Defense doesn't want jurors to see some scenes of the $2-million bash for the ex-CEO's wife.

October 28, 2003|From Associated Press

NEW YORK — Lawyers in the trial of former Tyco International Ltd. Chief Executive L. Dennis Kozlowski argued Monday over how much jurors should see of a videotape showing a $2-million party he threw for his wife on the Mediterranean island of Sardinia.

One of Kozlowski's lawyers, Austin Campriello, contended that the four-hour tape had material that was prejudicial to his client without adding anything to the larceny case against Kozlowski and former Tyco Chief Financial Officer Mark Swartz.

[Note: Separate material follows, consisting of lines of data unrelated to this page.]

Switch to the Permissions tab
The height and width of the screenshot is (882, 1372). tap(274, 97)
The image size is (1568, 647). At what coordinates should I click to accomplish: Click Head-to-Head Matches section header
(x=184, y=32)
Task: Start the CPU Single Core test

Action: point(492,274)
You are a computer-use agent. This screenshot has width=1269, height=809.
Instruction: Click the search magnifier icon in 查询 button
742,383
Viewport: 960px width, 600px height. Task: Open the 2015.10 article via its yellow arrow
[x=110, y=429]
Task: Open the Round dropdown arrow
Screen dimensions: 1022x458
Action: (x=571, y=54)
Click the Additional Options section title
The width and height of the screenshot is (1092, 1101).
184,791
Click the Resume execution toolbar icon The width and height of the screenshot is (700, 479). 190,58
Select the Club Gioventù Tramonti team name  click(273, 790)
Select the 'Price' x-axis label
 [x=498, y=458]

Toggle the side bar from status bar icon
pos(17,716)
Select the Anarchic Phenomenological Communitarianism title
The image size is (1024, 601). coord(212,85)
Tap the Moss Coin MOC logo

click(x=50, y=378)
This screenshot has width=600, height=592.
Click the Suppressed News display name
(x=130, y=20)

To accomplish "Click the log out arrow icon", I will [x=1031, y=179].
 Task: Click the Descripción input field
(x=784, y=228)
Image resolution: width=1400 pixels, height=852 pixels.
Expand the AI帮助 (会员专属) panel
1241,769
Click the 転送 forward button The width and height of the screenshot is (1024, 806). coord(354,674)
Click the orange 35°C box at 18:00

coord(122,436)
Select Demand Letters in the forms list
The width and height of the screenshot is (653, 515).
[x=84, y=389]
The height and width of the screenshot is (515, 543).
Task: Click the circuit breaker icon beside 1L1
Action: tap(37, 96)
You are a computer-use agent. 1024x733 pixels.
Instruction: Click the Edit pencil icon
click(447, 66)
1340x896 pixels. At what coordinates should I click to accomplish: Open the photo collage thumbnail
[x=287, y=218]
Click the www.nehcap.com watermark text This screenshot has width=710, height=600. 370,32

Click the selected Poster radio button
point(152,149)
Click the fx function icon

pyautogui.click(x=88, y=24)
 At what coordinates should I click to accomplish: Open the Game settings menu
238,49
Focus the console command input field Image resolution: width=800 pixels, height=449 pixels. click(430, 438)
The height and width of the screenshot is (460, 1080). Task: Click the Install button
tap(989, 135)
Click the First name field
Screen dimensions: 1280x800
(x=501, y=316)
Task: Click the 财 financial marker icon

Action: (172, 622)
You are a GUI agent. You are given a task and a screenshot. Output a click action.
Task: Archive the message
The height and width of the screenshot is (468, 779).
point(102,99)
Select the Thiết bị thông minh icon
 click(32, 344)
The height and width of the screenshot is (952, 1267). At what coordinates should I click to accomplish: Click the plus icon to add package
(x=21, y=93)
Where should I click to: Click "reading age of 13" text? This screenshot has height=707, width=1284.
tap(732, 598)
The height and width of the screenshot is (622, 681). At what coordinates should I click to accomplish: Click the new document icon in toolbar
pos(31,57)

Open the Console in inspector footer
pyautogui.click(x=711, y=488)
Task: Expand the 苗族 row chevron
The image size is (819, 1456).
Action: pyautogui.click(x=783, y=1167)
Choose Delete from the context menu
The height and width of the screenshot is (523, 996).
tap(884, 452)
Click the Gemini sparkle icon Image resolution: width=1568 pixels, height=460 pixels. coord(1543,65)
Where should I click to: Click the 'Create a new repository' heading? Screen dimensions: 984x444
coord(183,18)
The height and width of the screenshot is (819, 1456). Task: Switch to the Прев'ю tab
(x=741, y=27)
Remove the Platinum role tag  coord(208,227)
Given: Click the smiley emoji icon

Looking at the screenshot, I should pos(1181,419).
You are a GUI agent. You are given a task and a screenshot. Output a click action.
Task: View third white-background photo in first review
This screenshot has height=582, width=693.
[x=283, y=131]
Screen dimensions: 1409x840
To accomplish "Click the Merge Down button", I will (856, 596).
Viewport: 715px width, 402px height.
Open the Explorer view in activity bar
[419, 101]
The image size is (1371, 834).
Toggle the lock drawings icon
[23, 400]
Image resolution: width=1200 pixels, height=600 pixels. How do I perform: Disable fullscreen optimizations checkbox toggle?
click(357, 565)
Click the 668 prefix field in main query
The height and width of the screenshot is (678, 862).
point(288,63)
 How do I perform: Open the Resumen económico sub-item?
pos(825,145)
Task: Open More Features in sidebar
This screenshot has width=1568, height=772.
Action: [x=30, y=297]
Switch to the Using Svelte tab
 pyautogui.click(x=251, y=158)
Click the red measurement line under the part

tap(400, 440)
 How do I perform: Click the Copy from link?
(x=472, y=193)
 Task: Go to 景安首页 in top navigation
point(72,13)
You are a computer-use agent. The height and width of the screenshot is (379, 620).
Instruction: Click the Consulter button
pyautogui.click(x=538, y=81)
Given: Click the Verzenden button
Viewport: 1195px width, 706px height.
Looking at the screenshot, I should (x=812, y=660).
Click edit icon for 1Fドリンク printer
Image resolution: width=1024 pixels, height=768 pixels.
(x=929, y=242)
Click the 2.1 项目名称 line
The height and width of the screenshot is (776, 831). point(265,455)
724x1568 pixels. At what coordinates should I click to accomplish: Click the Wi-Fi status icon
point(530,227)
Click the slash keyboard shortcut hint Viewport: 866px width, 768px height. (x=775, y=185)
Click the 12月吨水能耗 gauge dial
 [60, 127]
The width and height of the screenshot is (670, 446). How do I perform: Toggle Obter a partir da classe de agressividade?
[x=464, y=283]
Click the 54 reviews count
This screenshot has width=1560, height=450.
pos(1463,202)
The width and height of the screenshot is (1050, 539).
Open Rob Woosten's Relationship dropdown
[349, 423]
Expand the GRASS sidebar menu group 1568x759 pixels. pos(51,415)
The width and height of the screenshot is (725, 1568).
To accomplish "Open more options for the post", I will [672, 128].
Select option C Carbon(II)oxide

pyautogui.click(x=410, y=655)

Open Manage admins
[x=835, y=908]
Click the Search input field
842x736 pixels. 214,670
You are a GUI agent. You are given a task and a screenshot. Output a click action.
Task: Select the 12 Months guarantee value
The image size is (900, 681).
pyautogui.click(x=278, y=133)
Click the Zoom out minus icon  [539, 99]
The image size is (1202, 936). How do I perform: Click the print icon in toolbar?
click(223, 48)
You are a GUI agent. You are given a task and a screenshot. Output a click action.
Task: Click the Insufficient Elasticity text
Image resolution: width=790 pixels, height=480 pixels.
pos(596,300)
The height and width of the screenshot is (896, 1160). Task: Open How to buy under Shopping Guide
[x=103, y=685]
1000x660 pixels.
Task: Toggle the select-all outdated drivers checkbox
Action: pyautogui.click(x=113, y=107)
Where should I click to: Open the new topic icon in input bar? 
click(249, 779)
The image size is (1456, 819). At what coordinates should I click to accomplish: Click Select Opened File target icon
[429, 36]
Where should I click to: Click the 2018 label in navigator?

The lawyer asked to remove several scenes of the tape.

Justice Michael Obus said he would decide later how the videotape would be presented to the jury.

Prosecutors accuse Kozlowski and Swartz of stealing $600 million from Tyco, partly by billing the company for personal expenses. "This whole week in Sardinia is a stark illustration of that," Assistant Dist. Atty. Ann Donnelly said.

Defense lawyers say Kozlowski and Swartz earned all the compensation they got from Tyco and all the appropriate overseers knew about their compensation and loans.

Barbara Jacques, a former Tyco events planner, testified that she planned the 40th birthday party in Sardinia for Kozlowski's wife, Karen Mayo, at the CEO's request.

Jacques also said she received nearly $500,000 in forgiven loans and tax benefits in 2000.

Jacques said the golf course at Sardinia's Hotel Cala di Volpe, where the 75 guests stayed for the June 2001 party, was transformed to resemble a Roman forum. The walkway was lined with chariots and men dressed as gladiators as guests entered the reception area.

A rock band from Nantucket, Mass., E. Cliff and the Swing Dogs, was hired at a cost of $20,000, Jacques said, and singer-songwriter Jimmy Buffett and his group were flown in at a cost of $250,000.

Campriello said Tyco business as well as Mayo's party took place. He said Kozlowski paid about half the $2-million cost of the Sardinia visit. Prosecutors say no real company business took place and virtually the entire six-day event was a party.

Kozlowski and Swartz are on trial in state Supreme Court in Manhattan, charged with grand larceny and enterprise corruption. Each faces as many as 30 years in prison if convicted.